What parents need to know
Parents need to know that this MTV dating series is based on the assumption of an all-out war between parents and their child's current boyfriend or girlfriend. Young adults are rude to parents, and vice versa. Verbal battles sting with nastiness (some exchanges are peppered with insults), and it's clear that no love is lost among all participants.
What's the story?
PARENTAL CONTROL operates under the assumption that the parents in each episode hate the person their child is currently dating. So the parents seek out alternatives, each picking a possible replacement. Then, accompanied by their child's current beloved, parents (via a remote cam) watch their son or daughter go on dates with the two new candidates. This is a situation that can only -- and so far, has only -- bring out the worst in everyone.

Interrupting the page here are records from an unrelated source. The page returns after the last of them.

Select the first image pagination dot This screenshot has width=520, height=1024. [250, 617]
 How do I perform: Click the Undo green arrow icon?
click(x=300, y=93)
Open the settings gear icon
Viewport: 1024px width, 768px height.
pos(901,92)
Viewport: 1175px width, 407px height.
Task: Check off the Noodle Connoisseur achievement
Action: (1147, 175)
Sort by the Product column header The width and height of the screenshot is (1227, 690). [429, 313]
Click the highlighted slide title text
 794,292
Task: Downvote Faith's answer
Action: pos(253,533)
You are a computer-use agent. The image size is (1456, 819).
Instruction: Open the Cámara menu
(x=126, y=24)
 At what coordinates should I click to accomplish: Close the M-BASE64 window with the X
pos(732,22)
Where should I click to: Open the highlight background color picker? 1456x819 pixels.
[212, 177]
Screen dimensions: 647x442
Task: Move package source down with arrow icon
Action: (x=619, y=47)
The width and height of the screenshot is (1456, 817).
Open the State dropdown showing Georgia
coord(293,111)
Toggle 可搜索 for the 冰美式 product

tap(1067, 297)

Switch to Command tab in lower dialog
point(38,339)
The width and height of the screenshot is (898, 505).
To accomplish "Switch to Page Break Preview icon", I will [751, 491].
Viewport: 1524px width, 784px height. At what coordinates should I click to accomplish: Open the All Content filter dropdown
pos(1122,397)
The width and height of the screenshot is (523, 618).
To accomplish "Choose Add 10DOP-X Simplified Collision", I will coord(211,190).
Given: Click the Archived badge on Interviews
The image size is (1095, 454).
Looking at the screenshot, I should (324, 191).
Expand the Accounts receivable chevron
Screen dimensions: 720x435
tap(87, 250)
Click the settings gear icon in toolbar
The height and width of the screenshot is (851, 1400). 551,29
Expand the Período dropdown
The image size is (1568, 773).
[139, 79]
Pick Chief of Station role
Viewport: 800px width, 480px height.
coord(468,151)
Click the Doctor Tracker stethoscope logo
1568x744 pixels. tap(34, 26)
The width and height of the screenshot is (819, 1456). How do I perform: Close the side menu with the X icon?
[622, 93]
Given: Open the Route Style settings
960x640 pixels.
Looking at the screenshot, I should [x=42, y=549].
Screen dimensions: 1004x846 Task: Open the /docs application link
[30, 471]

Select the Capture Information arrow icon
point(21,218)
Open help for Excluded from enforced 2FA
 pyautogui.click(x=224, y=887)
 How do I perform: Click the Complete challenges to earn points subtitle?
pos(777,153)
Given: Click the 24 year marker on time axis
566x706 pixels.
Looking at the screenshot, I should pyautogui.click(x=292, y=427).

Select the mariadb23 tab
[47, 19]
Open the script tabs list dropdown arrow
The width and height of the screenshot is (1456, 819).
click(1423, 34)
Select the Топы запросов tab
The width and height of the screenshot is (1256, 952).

In the end, the child returns and has to decide whether to stay with the original love interest or choose one of the parents' choices.
Is it any good?
It's almost expected that parents will object to whomever their children date; in fact, it's a cliché that's already been played out in many a movie and TV show. Parental Control plays up this loaded situation, resulting in an obnoxious series in which no one, not even Mom and Dad, is in control. Reality shows are fun to watch when viewers care about participants' "rewards" and have a "hero" they feel invested enough in to cheer to victory. But in this show, it's not clear what the rewards are, and everyone comes off badly. In one episode, a father slams his son's current girlfriend fiercely, taunting her as she watches her boyfriend make a pass at another woman. To which she responds, "Eat me." (One word: Eeew.) In another episode, a dad flashes the "L" for loser to his child's sweetie.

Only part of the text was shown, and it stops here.